Ethical, Legal, and Social Issues
Solutions to the Anticommons in Genome Patenting: Recent Events
Oak Ridge National Laboratory and PNC Financial Services Group, Inc.
Since spring of 1998, when concerns over the implications of patenting gene fragments for access to the base genome sequence first surfaced, a number of changes have occurred that have as their goal overcoming inefficiencies due to what Heller and Eisenberg described as a tragedy of the anticommons. The anticommons, too many property rights issued for too few goods, allegedly restricts access to the base genome through a combination of incentives, transactions costs, and institutional rigidities. Since 1998, the base genome has been completed and published, major private sector players have revised their business plans, the U.S. Patent Office has issued new guidance for evaluating gene fragment patent applications, new analysis of the anticommons has occurred and new data have been collected, the Justice Department has revised its Antitrust policy that potentially governs policy options in this area, and a number of scholars have checked in with new suggestions for reducing anticommons costs. This paper reviews these events and arguments, and offers a unique, if untested, solution to the anticommons in base genome patenting policy.
The UC Discovery Grant
University of California, Office of The President
The UC Discovery Grant, awarded by the Industry-University Cooperative Research Program (IUCRP), creates a 3-way partnership between UC, Industry, and the State of California, and help advance research and education while simultaneously strengthening the competitiveness of California businesses.
Launched by the State of California in 1996, the IUCRP, together with Industry and State contributions, invests up to $60 million a year in UC Discovery Grants to encourage research at UC campuses in collaboration with California companies. The program is unusual in its emphasis on early-stage investigations that promise to yield new products and technologies and boost Californias economic productivity.

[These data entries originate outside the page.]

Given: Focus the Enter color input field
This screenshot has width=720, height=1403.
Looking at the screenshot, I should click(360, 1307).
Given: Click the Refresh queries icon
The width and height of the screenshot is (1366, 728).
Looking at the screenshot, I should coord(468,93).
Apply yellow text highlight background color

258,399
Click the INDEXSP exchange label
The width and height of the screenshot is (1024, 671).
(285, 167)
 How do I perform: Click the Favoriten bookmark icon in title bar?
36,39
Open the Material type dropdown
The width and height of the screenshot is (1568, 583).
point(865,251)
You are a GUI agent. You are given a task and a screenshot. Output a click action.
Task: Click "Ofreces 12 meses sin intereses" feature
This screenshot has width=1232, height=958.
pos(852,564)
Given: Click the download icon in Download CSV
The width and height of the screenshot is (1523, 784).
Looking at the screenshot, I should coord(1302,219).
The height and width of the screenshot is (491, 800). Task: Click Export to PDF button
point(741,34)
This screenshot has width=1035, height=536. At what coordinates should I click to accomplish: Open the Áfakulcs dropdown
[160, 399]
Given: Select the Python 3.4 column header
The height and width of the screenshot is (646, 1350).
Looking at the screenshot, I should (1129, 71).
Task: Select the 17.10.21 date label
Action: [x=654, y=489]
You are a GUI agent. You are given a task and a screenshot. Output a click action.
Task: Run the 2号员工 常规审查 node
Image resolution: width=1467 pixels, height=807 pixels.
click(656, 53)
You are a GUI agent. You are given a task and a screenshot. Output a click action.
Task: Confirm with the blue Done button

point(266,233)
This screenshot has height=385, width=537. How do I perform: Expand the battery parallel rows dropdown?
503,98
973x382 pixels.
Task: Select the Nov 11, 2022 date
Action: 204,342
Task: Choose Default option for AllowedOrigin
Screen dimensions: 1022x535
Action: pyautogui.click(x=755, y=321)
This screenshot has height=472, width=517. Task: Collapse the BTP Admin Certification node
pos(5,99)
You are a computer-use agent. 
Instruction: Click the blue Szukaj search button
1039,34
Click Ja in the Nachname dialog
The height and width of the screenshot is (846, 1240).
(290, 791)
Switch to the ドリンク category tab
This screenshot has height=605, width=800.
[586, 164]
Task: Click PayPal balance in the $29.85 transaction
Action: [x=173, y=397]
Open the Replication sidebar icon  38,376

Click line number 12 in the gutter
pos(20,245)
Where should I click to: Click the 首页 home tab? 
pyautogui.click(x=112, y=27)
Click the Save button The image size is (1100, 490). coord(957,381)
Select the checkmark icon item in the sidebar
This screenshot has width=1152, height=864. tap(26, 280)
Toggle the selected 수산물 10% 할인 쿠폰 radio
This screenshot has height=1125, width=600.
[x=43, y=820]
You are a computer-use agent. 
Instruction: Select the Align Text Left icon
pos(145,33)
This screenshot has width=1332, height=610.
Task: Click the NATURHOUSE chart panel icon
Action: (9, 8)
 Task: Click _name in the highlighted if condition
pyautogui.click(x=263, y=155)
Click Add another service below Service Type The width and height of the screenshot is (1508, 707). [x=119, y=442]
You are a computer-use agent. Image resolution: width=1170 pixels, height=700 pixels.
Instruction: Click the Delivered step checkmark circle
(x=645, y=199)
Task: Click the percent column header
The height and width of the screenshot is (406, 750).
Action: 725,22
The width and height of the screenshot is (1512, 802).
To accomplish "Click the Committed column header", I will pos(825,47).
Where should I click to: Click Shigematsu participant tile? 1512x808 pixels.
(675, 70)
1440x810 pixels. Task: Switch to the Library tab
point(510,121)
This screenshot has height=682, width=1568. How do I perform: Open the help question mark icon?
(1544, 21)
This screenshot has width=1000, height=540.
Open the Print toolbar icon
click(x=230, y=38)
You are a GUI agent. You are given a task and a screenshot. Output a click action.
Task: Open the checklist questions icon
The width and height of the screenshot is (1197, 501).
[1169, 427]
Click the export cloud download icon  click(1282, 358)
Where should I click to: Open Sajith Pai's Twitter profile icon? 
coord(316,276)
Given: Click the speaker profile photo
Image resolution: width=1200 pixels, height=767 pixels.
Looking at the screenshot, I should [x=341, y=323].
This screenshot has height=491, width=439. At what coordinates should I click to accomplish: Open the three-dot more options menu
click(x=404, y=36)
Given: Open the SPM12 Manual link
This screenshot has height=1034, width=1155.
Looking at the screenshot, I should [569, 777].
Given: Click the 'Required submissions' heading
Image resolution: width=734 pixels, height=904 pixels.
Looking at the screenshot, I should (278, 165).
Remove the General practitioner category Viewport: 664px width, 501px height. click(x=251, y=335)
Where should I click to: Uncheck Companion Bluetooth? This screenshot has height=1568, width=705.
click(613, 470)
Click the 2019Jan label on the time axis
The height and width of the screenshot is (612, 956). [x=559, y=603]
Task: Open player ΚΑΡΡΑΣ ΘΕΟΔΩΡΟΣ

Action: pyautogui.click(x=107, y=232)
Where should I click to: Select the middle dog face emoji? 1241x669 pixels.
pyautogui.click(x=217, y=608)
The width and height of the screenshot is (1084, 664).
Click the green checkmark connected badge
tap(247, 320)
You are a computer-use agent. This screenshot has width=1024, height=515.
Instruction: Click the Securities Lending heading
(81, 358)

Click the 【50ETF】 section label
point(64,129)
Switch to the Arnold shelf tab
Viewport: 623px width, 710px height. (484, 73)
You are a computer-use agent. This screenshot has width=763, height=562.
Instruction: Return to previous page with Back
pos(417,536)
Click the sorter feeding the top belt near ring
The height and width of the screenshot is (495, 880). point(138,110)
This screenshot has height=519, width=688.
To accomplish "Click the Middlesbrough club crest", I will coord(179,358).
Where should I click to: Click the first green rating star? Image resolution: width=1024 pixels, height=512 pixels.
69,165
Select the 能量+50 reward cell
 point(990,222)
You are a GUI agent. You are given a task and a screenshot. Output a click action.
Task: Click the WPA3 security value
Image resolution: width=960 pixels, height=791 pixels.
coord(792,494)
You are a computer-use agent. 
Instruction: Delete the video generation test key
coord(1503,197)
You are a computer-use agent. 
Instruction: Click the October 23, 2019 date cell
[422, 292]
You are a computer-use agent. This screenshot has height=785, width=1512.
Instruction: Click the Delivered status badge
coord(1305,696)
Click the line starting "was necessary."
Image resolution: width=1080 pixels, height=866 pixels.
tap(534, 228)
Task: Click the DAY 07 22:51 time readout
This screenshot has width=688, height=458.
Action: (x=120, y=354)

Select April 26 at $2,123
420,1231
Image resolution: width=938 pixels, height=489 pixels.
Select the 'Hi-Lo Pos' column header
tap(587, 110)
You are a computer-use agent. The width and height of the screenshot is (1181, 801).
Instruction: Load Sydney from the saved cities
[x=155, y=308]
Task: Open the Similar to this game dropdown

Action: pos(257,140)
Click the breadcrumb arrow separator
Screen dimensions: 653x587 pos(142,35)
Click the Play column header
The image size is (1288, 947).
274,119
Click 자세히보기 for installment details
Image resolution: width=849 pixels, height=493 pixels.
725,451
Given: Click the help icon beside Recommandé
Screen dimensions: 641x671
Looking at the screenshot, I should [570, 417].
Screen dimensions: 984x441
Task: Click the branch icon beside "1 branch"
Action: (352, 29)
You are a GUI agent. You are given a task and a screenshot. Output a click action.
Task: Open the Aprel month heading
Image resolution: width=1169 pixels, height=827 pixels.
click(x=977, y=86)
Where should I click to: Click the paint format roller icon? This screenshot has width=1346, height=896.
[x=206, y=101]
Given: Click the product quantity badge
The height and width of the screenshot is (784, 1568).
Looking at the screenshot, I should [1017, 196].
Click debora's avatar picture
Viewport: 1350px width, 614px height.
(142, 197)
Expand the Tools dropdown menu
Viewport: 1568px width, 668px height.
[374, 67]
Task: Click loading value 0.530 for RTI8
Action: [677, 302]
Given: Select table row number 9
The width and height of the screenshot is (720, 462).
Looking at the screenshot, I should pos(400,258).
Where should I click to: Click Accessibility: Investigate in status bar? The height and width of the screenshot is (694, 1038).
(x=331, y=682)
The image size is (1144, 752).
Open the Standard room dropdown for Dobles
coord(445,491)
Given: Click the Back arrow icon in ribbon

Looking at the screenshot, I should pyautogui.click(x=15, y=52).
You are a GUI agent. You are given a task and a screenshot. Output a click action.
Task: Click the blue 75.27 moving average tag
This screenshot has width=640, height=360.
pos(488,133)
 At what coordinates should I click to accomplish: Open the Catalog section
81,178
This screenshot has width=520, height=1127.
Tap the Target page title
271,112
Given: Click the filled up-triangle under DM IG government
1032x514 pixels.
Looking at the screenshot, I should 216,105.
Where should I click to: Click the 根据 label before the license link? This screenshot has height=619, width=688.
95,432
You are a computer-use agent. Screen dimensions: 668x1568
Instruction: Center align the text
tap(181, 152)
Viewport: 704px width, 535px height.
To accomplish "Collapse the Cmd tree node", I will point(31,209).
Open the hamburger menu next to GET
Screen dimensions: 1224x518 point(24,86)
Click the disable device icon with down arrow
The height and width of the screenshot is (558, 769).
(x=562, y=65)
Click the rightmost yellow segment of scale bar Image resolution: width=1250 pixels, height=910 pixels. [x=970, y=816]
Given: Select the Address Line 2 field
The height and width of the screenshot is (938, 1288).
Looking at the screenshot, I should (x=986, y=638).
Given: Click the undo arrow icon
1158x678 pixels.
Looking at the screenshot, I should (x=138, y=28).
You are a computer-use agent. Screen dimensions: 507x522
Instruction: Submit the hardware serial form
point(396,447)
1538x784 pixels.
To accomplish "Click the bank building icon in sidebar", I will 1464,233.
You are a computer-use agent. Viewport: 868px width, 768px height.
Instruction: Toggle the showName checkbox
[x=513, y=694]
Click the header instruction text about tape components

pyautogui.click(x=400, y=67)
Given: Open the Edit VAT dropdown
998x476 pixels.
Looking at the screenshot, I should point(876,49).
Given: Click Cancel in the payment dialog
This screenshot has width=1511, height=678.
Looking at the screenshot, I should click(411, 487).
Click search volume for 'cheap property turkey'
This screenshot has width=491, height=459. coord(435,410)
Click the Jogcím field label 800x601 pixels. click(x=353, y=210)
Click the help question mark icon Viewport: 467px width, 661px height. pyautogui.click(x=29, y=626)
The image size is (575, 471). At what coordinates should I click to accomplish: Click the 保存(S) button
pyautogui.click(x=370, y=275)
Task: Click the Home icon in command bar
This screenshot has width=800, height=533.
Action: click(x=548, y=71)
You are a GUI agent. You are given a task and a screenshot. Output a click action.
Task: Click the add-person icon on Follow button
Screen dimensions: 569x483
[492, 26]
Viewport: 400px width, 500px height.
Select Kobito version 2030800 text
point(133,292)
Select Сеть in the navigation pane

The UC Discovery Grant supports the following five fields: biotechnology; communications, networking and operating systems; digital media; electronics manufacturing and new materials; and information technology for life sciences. In addition, the program encourages and welcomes interdisciplinary research proposals across these five fields.
Researchers with Principal Investigator status at the ten UC campuses, the three National Laboratories, and the Agriculture Experiment Station are eligible to apply. Business Sponsors must have relevant R&D operations in California, or an R&D alliance with a firm in California. There are three competitive application rounds each yearfall, winter, and spring. For more information, visit: www.ucdiscoverygrant.org.
Design of a Survey of Licensing Practices of DNA-Based Patents
Georgetown University, Duke University, and AlleCure
A Web-based survey on the licensing policies and practices of academic institutions regarding their DNA based patents has been designed, and is currently being tested by a major northeastern university, prior to being administered to two dozen other academic institutions with the highest numbers of DNA based patents. The survey starts with policy questions, and then provides an interface which enables respondents to map licensing information to the bibliographic data of their own set of DNA based patents. The survey will report the percentage of DNA based patents managed by the responding institutions which have been, at one time, licensed. It will also report the number of times these licensed patents have been licensed. More detailed questions will be asked on a dozen licenses for every institution, including dates of execution and termination of the license, degrees of exclusivity and fields of use of the licenses, times when certain income thresholds have been reached, and diligence provisions in the license agreements. These data are expected to yield information on the distribution of times between patent filing, patent issuance, license execution, and other license outcomes, such as product introduction. It will also be possible to associate diligence provisions with degrees of exclusivity and licensing outcomes, where such outcomes may range from termination for non performance to product introduction. No results will be reported on a patent by patent basis, nor will licensee names be identified. Licensing data will be aggregated according to variables such as degrees of exclusivity, or elapsed times between patent filings and license grants.
This is a pilot survey funded jointly by the NIH and DOE.